§ **EXERCISE INSTRUCTIONS**
Reproduce word for word everything from the row containing "You are a computer-use agent. Viewport: 1651px" down to the row containing "pos(456,191)", including both of those rows.
——————————
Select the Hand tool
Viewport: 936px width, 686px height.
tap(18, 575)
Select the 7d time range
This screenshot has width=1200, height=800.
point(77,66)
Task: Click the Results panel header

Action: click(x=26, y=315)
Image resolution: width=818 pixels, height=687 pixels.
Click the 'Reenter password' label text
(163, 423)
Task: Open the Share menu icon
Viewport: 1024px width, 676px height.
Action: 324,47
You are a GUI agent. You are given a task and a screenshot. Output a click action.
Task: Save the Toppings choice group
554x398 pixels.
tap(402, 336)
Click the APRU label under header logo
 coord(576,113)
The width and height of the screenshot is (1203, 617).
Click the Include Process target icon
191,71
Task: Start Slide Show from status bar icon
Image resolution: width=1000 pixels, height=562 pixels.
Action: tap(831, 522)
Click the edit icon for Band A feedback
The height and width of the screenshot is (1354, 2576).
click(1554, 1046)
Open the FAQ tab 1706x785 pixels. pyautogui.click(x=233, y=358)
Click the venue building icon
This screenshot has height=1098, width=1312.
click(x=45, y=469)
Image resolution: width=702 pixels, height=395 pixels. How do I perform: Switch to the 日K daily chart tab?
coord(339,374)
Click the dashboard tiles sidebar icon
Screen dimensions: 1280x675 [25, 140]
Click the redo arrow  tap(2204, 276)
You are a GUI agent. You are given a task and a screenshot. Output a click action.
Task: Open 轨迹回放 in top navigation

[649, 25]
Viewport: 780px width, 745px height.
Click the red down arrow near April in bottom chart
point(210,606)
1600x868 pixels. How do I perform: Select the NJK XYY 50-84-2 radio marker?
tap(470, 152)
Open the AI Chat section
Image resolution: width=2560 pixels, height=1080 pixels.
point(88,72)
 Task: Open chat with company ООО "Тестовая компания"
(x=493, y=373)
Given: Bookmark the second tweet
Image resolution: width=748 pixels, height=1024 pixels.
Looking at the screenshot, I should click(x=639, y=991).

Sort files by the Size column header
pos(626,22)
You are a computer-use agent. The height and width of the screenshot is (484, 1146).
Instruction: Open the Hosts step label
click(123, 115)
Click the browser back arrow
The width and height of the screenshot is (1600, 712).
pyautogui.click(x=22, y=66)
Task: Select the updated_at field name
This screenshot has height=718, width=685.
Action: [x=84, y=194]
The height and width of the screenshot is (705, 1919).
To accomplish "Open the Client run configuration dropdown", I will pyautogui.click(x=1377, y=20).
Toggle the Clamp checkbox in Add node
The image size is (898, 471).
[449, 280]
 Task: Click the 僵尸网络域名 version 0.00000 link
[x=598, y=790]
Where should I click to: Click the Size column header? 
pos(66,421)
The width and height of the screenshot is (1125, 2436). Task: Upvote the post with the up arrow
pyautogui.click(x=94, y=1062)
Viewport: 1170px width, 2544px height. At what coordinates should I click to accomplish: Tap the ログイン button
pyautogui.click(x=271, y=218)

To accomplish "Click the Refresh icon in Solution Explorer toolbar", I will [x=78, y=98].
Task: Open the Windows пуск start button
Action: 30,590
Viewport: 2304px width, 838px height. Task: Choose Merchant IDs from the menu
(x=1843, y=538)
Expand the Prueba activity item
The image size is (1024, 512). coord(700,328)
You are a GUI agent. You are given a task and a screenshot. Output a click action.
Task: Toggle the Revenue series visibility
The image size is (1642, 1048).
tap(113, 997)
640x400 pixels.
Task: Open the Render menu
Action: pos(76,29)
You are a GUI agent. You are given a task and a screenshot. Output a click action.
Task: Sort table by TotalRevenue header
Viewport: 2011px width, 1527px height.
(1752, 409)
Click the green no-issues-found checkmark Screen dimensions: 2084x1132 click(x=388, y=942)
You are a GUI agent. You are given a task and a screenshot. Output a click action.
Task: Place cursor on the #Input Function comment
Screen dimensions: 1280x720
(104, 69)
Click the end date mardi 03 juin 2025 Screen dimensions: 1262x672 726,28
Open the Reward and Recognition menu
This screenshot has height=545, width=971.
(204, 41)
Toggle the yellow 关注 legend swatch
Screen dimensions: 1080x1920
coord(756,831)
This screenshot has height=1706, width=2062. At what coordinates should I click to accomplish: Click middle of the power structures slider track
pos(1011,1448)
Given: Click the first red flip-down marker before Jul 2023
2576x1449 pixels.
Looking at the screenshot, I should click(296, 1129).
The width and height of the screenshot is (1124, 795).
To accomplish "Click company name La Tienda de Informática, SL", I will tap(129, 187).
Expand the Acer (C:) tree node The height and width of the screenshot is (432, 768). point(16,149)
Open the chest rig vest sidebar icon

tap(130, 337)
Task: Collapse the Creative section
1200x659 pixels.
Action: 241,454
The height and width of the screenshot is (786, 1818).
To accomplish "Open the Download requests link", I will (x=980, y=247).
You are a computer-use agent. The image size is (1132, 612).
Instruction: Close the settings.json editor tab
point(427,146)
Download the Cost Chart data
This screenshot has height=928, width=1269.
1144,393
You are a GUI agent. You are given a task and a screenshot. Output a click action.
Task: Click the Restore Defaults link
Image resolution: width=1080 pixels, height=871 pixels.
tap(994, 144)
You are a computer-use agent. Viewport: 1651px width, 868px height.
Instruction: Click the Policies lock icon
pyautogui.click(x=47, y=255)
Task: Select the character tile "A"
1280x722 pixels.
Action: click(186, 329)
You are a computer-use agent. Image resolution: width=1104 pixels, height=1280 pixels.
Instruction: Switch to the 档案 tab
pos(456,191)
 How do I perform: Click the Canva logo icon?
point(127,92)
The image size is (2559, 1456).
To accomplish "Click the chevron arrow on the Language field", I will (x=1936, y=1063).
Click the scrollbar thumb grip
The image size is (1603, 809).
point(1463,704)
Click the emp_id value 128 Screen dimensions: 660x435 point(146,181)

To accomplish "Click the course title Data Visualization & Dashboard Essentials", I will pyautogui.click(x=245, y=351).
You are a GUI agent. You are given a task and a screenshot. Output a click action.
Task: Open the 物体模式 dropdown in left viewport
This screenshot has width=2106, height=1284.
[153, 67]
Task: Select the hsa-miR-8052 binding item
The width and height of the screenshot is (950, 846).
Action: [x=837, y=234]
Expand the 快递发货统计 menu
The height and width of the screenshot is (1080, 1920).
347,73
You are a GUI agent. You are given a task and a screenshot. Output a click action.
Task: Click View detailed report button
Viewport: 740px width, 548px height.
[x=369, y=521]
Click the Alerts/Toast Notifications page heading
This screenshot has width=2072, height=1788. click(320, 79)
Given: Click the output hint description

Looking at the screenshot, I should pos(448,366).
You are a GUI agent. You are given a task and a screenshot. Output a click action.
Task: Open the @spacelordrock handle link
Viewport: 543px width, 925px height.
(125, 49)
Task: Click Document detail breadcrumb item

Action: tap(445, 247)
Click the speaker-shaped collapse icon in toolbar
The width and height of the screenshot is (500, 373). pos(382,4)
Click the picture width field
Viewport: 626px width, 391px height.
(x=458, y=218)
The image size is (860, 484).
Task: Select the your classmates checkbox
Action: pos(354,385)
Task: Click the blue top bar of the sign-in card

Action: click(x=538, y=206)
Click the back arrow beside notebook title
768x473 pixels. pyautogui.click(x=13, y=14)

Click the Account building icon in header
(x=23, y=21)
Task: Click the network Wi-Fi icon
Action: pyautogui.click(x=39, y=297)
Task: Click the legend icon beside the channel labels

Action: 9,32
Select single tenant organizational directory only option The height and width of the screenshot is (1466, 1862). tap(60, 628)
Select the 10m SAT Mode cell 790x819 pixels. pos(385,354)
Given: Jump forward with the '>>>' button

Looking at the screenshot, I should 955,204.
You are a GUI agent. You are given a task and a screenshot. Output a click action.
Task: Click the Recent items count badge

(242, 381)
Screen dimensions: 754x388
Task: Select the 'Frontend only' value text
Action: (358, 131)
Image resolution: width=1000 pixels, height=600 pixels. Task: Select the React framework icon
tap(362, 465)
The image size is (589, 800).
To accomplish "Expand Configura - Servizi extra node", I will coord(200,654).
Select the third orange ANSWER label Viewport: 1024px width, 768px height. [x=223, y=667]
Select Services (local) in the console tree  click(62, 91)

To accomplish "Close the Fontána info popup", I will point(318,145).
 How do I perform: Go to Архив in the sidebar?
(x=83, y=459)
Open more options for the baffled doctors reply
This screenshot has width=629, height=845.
——————————
§ **SOLUTION**
You are a computer-use agent. Viewport: 1651px width, 868px height.
Instruction: Click the Policies lock icon
pyautogui.click(x=47, y=255)
Task: Select the character tile "A"
1280x722 pixels.
Action: click(186, 329)
You are a computer-use agent. Image resolution: width=1104 pixels, height=1280 pixels.
Instruction: Switch to the 档案 tab
pos(456,191)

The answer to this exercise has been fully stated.